The problem asks to find the indefinite integral of the function $$f(t) = \sin(\pi t)$$ with respect to $$t$$. This is a basic integral involving a trigonometric function.

**step2 Recall the integration rule for sine functions**

The general rule for integrating a sine function of the form $$\sin(ax)$$ is given by the formula:

$$\int \sin(ax) dx = -\frac{1}{a}\cos(ax) + C$$

where $$a$$ is a constant and $$C$$ is the constant of integration. This rule is derived from the chain rule for differentiation in reverse.

**step3 Apply the rule to the given integral**

In our given integral, $$\int \sin(\pi t) dt$$, we can identify that the constant $$a$$ corresponding to the general form is $$\pi$$. Applying the integration rule, we substitute $$a$$ with $$\pi$$ and the variable $$x$$ with $$t$$.

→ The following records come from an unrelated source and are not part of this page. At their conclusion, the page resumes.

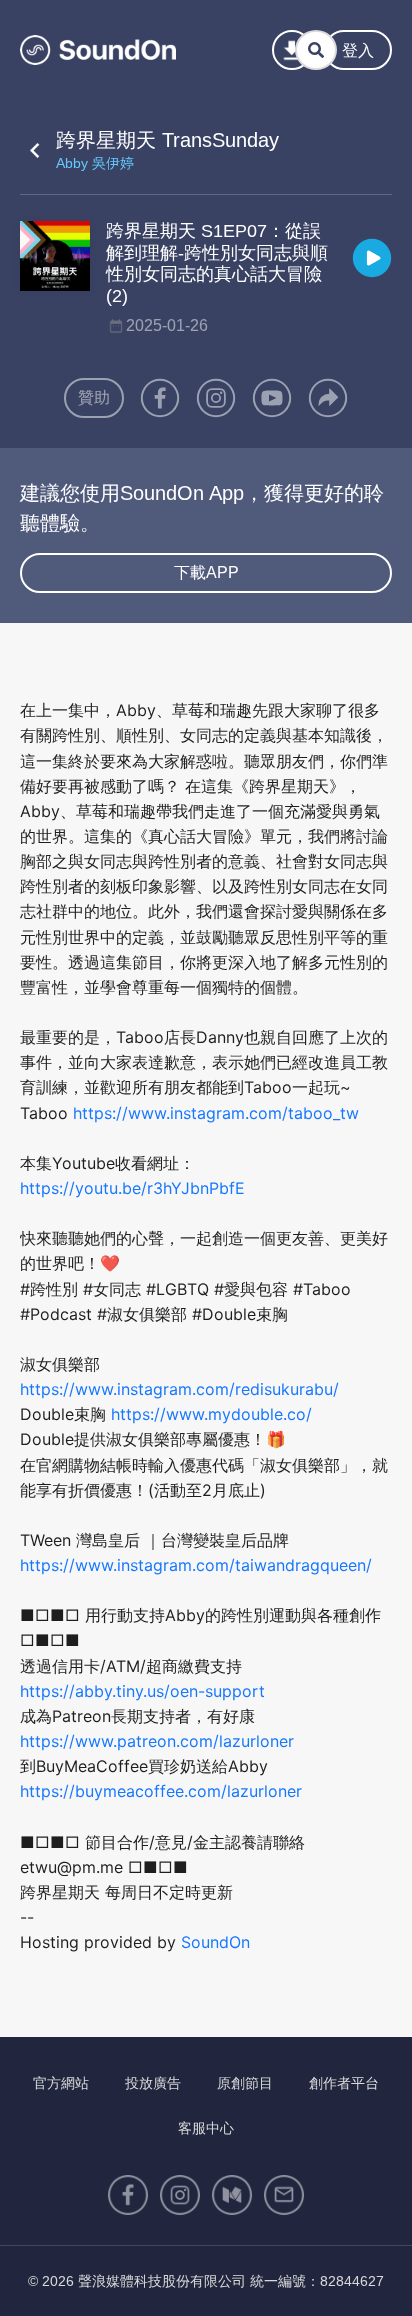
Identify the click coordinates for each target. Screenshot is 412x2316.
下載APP (206, 572)
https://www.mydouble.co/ (211, 1414)
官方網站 (61, 2083)
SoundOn (215, 1942)
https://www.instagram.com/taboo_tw (216, 1113)
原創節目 (245, 2083)
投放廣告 (153, 2083)
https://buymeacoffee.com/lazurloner (161, 1791)
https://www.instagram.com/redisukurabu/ (179, 1389)
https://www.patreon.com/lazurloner (157, 1741)
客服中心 (206, 2128)
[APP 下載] (292, 50)
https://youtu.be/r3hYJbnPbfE (132, 1188)
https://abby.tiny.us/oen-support (142, 1691)
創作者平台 (344, 2083)
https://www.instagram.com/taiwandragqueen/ (196, 1565)
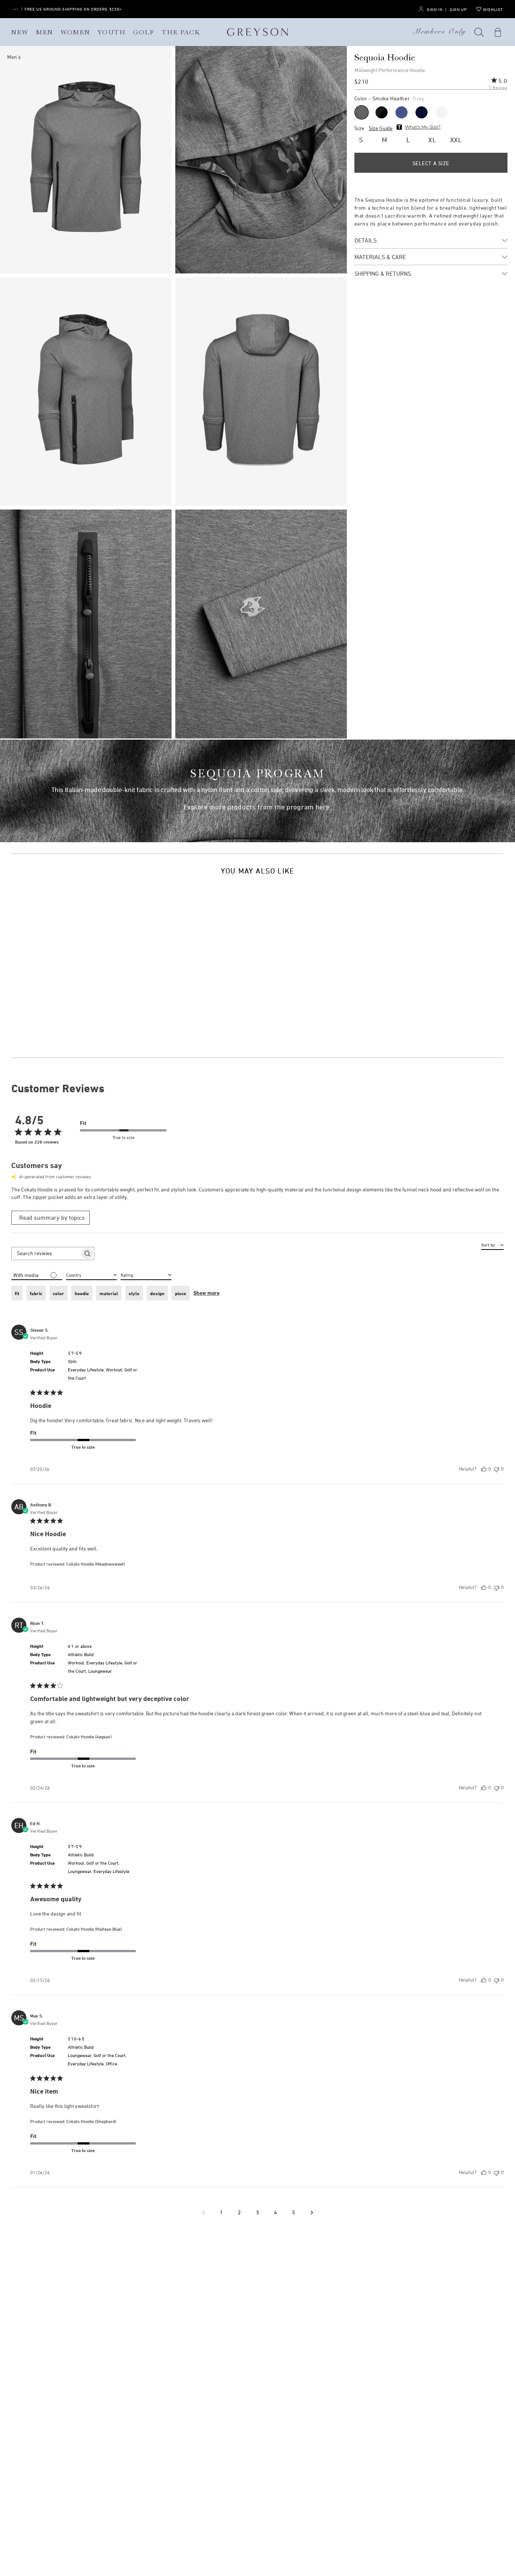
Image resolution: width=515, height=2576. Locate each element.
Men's (14, 57)
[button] (479, 32)
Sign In (434, 9)
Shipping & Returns (382, 273)
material (109, 1293)
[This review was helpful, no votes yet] (483, 1468)
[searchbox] (46, 1253)
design (157, 1293)
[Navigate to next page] (312, 2212)
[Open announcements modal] (15, 9)
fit (17, 1293)
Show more (206, 1293)
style (134, 1293)
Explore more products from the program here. (258, 807)
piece (180, 1293)
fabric (36, 1293)
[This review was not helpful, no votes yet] (496, 1468)
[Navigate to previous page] (203, 2212)
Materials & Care (380, 256)
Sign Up (458, 9)
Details (365, 240)
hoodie (82, 1293)
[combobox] (146, 1274)
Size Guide (380, 128)
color (58, 1293)
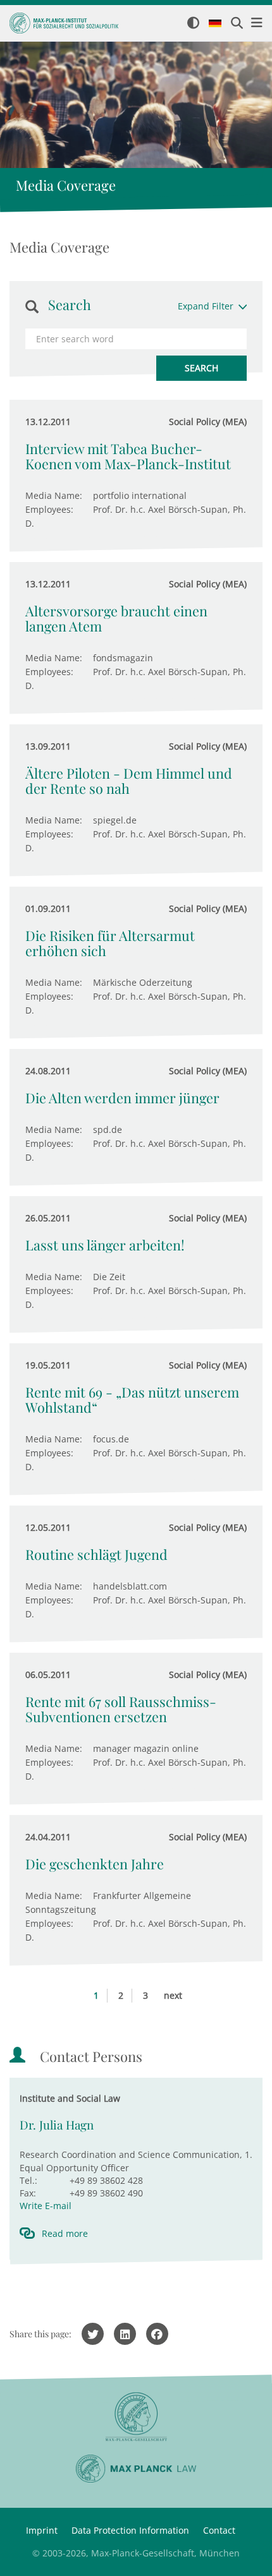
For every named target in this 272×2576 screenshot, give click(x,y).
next (173, 1995)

$$\int \sin(\pi t) dt = -\frac{1}{\pi}\cos(\pi t) + C$$

Thus, the result of the integration is $$-\frac{1}{\pi}\cos(\pi t) + C$$.

Alternative answer

Answer:
$-\frac{1}{\pi}\cos(\pi t) + C$ Explain
This is a question about <finding the antiderivative of a trigonometric function, specifically sine, using basic integration rules> . The solving step is:

Hey friend! This looks like a cool integral problem! Think of integrating like doing the opposite of taking a derivative. Remember how when we take the derivative of something like $\cos(2t)$, we get $-\sin(2t)$ and then multiply by the derivative of the inside part (which is 2)? So, it would be $-2\sin(2t)$.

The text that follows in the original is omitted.